Guia
Por que Ultima Online ainda importa
O jogo que inventou quase tudo que os MMORPGs modernos usam — e o que ele fez que ninguém mais ousou repetir.
Ultima Online estreou em setembro de 1997 e provou uma tese que na época era especulação: que milhares de pessoas poderiam habitar o mesmo mundo simultaneamente, e pagar por isso todo mês.
O que ele inventou
Praticamente o vocabulário do gênero. Mundo persistente, economia entre jogadores, habitação, guildas, PvP de mundo aberto, artesanato como profissão de verdade. Quando você joga qualquer MMORPG hoje, joga com peças desenhadas aqui.
O que ele fez que ninguém repetiu
Não existem classes. Seu personagem tem 700 pontos distribuídos entre dezenas de habilidades, e você é literalmente a soma do que treinou. Um ferreiro que também cura e monta a cavalo é uma construção legítima.
Casas ocupam espaço real no mundo. Não há instância: se você construir uma casa numa clareira, aquela clareira está ocupada para todo mundo, para sempre. Mapas de servidores antigos ficaram tomados por vilas inteiras construídas por jogadores.
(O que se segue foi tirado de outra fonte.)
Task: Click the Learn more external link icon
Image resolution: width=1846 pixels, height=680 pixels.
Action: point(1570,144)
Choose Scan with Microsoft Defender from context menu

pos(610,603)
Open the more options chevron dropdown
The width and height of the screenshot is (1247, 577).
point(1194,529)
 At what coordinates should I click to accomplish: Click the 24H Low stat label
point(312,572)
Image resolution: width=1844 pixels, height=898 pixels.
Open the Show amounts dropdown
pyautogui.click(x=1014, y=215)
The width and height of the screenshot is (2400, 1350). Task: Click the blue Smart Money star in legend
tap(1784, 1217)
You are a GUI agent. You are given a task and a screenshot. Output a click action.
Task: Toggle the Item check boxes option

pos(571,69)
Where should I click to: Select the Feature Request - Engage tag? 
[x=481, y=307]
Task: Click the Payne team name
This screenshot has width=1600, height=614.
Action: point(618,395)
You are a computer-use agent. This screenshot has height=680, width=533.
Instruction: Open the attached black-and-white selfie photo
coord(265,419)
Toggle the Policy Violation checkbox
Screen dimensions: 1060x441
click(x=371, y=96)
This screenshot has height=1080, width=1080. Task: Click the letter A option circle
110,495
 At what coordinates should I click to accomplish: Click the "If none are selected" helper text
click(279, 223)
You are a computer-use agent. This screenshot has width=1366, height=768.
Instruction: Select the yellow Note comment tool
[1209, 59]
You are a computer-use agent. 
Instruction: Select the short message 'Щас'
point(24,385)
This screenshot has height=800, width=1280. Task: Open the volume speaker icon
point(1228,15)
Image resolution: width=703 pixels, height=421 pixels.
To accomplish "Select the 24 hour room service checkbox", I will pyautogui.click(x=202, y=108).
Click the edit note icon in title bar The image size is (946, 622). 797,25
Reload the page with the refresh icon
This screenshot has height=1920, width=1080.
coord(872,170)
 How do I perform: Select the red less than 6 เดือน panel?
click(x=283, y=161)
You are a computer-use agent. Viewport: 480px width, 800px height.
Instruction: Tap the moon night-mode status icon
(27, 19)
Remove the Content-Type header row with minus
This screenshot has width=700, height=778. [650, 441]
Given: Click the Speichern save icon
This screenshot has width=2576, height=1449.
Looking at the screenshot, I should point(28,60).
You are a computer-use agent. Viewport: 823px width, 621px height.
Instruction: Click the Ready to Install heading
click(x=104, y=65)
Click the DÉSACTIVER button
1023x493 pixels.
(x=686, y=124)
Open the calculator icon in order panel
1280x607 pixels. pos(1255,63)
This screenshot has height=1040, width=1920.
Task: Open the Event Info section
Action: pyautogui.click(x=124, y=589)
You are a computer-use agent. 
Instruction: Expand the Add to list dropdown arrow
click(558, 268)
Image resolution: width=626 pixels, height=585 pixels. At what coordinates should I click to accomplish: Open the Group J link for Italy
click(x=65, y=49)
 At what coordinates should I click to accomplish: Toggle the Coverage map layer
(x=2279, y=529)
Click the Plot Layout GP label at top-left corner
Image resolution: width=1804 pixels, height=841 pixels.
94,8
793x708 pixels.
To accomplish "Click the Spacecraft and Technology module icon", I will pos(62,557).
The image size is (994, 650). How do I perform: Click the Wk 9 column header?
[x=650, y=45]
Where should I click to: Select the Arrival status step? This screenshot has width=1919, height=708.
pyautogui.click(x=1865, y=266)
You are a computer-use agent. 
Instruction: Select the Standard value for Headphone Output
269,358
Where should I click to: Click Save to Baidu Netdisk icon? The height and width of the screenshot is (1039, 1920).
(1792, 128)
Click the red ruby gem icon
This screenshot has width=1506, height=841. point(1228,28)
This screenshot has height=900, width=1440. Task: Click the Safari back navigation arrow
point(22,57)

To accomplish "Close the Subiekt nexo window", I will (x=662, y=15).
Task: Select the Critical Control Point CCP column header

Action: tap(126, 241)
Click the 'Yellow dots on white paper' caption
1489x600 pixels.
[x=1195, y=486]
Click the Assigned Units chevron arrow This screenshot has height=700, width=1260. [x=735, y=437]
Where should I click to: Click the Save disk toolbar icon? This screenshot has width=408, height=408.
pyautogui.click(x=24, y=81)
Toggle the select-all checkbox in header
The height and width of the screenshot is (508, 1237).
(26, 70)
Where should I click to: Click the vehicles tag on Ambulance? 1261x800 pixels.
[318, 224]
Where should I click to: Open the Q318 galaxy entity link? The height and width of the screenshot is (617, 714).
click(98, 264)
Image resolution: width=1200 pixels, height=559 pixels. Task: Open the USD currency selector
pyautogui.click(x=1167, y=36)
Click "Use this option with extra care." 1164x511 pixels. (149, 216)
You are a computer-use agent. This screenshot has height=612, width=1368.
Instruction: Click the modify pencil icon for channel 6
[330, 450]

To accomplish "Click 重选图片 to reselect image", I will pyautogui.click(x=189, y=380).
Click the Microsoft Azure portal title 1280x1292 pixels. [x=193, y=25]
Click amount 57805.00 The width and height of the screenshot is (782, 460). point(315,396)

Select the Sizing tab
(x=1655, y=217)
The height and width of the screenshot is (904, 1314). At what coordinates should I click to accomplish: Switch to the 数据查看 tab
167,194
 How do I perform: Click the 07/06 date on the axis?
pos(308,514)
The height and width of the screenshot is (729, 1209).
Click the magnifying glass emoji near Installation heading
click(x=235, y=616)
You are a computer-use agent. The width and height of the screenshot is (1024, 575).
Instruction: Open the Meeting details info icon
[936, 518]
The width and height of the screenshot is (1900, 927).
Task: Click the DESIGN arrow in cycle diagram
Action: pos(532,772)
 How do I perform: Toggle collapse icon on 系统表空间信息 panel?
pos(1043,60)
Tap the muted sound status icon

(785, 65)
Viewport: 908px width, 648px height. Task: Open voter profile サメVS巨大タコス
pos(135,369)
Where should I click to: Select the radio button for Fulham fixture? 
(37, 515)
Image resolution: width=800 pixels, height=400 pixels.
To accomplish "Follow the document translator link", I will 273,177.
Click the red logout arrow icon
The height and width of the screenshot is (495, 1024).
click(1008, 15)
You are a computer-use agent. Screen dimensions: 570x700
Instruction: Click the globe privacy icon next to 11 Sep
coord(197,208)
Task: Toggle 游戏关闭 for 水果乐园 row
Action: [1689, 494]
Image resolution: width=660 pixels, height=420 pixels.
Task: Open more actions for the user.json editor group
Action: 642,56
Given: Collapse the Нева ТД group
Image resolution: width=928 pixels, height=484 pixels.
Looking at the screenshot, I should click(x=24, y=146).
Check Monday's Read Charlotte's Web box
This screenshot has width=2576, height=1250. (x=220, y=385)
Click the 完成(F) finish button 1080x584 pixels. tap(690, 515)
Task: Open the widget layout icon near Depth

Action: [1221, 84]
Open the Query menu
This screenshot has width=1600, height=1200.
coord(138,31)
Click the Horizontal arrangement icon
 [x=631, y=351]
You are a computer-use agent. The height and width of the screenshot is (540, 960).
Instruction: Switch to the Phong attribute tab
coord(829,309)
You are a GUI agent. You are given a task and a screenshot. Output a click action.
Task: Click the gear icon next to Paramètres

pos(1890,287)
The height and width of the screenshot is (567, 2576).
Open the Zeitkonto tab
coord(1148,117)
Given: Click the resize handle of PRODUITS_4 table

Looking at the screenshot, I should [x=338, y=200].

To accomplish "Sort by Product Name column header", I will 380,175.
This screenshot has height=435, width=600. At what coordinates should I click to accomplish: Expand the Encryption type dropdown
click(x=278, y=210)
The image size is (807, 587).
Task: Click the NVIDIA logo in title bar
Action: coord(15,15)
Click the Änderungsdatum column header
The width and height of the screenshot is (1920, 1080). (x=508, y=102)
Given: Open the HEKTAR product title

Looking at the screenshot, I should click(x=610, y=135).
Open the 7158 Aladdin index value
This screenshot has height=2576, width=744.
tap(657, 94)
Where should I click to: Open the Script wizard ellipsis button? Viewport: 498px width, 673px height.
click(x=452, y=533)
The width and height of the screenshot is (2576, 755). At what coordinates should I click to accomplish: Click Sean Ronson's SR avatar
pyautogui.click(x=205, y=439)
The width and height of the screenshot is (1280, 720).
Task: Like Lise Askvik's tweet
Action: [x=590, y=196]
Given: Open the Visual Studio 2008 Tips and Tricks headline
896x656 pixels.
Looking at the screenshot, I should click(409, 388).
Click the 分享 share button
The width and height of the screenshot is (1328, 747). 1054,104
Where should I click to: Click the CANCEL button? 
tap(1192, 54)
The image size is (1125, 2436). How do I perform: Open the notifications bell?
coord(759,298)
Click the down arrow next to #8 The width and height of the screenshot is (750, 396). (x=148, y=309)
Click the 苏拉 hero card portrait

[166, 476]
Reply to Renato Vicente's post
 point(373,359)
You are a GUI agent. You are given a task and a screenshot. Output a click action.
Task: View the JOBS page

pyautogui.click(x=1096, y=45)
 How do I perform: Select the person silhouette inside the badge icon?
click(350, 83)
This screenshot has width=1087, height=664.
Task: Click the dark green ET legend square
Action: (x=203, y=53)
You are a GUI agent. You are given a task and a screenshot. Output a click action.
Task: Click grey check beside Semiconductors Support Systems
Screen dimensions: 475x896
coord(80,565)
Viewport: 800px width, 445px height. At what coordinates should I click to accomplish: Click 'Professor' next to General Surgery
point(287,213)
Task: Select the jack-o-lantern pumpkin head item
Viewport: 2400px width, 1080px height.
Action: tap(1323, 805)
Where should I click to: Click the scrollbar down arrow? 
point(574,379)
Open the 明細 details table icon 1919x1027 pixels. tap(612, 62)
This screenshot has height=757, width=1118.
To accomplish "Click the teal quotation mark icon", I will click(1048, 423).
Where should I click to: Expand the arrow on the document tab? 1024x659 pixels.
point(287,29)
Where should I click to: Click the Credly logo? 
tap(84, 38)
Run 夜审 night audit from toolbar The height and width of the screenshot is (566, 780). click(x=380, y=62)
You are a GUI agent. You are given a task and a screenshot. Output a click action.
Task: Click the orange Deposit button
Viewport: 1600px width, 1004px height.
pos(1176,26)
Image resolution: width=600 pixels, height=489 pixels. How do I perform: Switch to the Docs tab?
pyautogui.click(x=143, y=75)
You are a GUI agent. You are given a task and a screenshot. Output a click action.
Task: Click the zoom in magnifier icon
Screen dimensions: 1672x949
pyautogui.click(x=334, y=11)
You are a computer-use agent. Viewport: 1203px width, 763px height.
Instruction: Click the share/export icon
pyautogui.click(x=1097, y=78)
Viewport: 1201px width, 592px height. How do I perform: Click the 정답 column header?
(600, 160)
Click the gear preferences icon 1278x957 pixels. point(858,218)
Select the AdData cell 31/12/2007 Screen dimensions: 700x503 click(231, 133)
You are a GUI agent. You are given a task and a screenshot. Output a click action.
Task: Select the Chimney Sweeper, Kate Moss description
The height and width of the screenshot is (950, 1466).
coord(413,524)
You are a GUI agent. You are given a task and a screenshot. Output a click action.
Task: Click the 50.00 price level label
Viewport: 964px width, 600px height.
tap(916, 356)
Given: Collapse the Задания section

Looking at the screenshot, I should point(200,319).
O saque era total. Nos primeiros anos, morrer significava perder tudo para quem te matou — inclusive para outro jogador. A introdução do plano espelhado Trammel em 2000, separando PvP de PvE, é até hoje o divisor de águas mais debatido da história do gênero.
Jogando hoje
O jogo segue oficialmente ativo, operado pela Broadsword sob assinatura mensal. A comunidade é pequena, veterana e acolhedora. Não há servidor no Brasil nem localização em português, e a barreira de entrada é real: a interface é de 1997 e o jogo não explica quase nada.
Se você quer entender de onde o gênero veio, não existe substituto.